- Data for this exercise
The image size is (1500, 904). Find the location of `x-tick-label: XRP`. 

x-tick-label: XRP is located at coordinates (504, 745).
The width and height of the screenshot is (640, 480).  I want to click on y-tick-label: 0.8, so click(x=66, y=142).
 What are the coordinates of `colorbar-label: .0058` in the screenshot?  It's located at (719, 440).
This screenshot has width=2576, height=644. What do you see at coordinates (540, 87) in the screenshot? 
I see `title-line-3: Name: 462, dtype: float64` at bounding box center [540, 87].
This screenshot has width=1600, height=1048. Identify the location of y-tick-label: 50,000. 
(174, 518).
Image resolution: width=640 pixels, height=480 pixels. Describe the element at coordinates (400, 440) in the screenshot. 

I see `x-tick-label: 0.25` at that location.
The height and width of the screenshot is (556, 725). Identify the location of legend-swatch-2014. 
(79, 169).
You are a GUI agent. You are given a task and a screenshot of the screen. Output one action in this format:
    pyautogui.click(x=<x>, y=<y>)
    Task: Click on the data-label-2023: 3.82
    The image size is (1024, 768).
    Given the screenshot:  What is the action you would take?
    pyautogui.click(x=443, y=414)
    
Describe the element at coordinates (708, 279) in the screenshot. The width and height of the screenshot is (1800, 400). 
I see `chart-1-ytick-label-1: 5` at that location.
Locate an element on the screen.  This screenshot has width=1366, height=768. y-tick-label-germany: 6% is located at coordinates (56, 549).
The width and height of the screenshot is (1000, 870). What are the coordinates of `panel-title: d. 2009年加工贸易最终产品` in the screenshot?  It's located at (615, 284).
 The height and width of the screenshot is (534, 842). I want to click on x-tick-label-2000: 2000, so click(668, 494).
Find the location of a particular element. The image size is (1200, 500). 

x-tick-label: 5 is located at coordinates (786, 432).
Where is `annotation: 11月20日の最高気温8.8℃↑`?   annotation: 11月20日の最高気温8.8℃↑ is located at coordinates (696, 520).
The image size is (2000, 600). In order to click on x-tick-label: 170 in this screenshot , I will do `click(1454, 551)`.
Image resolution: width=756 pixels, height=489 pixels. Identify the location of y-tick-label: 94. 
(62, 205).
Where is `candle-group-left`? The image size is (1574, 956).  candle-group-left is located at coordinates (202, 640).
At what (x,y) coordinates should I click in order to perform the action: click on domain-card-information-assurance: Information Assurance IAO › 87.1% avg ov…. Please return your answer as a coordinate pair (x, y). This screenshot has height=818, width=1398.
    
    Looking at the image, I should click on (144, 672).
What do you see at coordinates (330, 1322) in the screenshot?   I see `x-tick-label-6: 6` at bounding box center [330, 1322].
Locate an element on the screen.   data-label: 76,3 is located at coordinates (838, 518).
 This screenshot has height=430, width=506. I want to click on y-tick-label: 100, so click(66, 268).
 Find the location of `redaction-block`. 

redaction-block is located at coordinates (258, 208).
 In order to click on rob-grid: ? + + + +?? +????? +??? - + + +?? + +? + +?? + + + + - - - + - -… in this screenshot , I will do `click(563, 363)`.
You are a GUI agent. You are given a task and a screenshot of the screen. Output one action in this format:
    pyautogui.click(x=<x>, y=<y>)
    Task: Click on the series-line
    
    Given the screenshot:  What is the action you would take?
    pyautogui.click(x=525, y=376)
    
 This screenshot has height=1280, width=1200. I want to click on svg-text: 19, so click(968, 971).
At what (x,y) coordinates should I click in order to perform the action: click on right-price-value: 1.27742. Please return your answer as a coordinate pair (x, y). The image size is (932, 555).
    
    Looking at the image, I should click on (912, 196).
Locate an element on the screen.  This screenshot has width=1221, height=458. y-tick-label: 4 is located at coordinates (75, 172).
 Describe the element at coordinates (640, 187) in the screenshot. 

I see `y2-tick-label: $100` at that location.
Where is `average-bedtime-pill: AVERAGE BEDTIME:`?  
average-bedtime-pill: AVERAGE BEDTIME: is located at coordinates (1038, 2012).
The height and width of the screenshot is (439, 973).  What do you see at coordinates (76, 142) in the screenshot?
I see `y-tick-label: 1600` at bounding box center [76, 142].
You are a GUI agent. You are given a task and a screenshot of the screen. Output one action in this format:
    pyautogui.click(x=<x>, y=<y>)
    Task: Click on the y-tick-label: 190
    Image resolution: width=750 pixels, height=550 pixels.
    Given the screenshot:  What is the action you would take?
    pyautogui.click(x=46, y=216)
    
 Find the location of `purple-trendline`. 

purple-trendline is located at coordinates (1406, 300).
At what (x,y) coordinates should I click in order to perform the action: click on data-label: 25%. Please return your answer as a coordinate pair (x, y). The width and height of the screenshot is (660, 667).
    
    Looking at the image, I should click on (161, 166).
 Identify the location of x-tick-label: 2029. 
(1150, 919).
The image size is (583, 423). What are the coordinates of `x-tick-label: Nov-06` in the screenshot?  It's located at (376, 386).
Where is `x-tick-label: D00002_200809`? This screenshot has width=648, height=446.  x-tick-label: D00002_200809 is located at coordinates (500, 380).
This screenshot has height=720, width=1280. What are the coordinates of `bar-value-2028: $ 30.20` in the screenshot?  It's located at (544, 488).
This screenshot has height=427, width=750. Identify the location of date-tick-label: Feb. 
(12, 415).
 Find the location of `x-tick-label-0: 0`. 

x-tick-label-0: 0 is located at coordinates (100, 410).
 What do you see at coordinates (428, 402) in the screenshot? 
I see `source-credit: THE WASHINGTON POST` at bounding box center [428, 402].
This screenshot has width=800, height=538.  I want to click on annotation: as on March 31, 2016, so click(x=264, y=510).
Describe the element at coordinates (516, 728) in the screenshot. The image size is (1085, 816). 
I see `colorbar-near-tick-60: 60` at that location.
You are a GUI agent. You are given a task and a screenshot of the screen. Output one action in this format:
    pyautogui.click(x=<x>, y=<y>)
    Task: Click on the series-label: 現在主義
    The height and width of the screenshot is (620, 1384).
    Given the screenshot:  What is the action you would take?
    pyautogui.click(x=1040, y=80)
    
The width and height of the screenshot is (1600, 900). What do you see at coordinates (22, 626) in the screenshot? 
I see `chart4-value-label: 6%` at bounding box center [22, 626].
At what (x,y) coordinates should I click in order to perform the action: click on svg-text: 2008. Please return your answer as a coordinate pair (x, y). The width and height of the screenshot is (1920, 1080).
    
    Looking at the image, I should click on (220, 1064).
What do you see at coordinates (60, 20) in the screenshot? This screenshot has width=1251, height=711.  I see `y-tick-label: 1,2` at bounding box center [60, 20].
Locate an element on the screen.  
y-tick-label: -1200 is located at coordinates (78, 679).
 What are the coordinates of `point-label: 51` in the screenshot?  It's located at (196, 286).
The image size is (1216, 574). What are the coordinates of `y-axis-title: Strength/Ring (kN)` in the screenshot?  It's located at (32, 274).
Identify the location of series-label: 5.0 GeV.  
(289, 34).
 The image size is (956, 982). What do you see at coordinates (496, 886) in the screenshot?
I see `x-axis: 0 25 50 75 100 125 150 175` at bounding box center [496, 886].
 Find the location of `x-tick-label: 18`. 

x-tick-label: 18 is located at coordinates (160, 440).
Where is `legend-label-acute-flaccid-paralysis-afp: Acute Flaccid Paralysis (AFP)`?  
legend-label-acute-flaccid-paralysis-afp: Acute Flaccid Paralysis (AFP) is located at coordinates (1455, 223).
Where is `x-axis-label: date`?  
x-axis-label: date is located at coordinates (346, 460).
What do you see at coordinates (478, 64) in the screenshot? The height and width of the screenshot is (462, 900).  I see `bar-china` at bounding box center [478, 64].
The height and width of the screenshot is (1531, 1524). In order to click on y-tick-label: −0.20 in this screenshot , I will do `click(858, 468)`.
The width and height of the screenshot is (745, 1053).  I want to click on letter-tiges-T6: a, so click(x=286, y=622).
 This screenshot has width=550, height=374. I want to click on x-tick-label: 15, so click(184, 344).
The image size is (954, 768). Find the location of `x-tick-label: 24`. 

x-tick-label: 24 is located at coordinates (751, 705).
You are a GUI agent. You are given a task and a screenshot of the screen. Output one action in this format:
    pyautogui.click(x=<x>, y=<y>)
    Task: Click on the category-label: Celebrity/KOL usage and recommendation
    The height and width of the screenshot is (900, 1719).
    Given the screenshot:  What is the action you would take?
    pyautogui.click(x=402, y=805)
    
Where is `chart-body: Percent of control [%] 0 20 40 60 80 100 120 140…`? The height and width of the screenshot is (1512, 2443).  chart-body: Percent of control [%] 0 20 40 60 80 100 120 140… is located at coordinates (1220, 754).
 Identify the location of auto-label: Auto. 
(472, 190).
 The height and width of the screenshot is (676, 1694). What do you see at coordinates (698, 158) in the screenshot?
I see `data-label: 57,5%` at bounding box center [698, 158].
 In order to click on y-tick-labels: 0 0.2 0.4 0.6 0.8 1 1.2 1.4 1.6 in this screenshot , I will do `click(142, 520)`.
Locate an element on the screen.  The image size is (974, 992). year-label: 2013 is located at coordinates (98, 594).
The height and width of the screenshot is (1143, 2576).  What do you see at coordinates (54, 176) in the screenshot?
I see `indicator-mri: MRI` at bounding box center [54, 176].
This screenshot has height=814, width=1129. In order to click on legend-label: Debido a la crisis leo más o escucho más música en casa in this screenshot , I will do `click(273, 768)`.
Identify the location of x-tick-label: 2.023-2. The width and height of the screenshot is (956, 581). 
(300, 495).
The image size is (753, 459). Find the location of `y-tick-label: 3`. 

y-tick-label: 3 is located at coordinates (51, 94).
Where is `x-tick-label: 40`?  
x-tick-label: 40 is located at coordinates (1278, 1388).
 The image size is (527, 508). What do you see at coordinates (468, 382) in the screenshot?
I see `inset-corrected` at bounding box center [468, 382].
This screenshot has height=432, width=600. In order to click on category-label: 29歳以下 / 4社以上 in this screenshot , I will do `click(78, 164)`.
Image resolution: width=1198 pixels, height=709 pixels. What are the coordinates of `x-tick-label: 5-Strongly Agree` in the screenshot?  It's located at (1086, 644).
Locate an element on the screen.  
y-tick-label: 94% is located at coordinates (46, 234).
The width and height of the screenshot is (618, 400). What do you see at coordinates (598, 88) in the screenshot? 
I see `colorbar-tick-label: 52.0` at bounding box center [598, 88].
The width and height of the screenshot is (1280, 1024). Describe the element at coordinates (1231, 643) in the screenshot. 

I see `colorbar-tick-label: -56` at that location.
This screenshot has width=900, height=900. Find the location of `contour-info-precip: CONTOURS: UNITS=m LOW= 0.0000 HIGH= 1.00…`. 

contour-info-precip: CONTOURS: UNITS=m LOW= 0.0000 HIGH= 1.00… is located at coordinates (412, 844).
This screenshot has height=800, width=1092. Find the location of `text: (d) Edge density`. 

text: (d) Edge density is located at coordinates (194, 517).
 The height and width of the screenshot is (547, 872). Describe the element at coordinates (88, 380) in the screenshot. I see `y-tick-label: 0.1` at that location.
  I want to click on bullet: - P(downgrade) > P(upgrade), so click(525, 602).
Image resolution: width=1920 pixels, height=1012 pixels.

- Exercise
Return the data above verbatim, starting at the line containing "What do you see at coordinates (60, 20)" and ending after the line containing "The height and width of the screenshot is (1531, 1524).".

- Solution to the exercise
What do you see at coordinates (60, 20) in the screenshot? This screenshot has width=1251, height=711.  I see `y-tick-label: 1,2` at bounding box center [60, 20].
Locate an element on the screen.  
y-tick-label: -1200 is located at coordinates (78, 679).
 What are the coordinates of `point-label: 51` in the screenshot?  It's located at (196, 286).
The image size is (1216, 574). What are the coordinates of `y-axis-title: Strength/Ring (kN)` in the screenshot?  It's located at (32, 274).
Identify the location of series-label: 5.0 GeV.  
(289, 34).
 The image size is (956, 982). What do you see at coordinates (496, 886) in the screenshot?
I see `x-axis: 0 25 50 75 100 125 150 175` at bounding box center [496, 886].
 Find the location of `x-tick-label: 18`. 

x-tick-label: 18 is located at coordinates (160, 440).
Where is `legend-label-acute-flaccid-paralysis-afp: Acute Flaccid Paralysis (AFP)`?  
legend-label-acute-flaccid-paralysis-afp: Acute Flaccid Paralysis (AFP) is located at coordinates (1455, 223).
Where is `x-axis-label: date`?  
x-axis-label: date is located at coordinates (346, 460).
What do you see at coordinates (478, 64) in the screenshot? The height and width of the screenshot is (462, 900).  I see `bar-china` at bounding box center [478, 64].
The height and width of the screenshot is (1531, 1524). In order to click on y-tick-label: −0.20 in this screenshot , I will do `click(858, 468)`.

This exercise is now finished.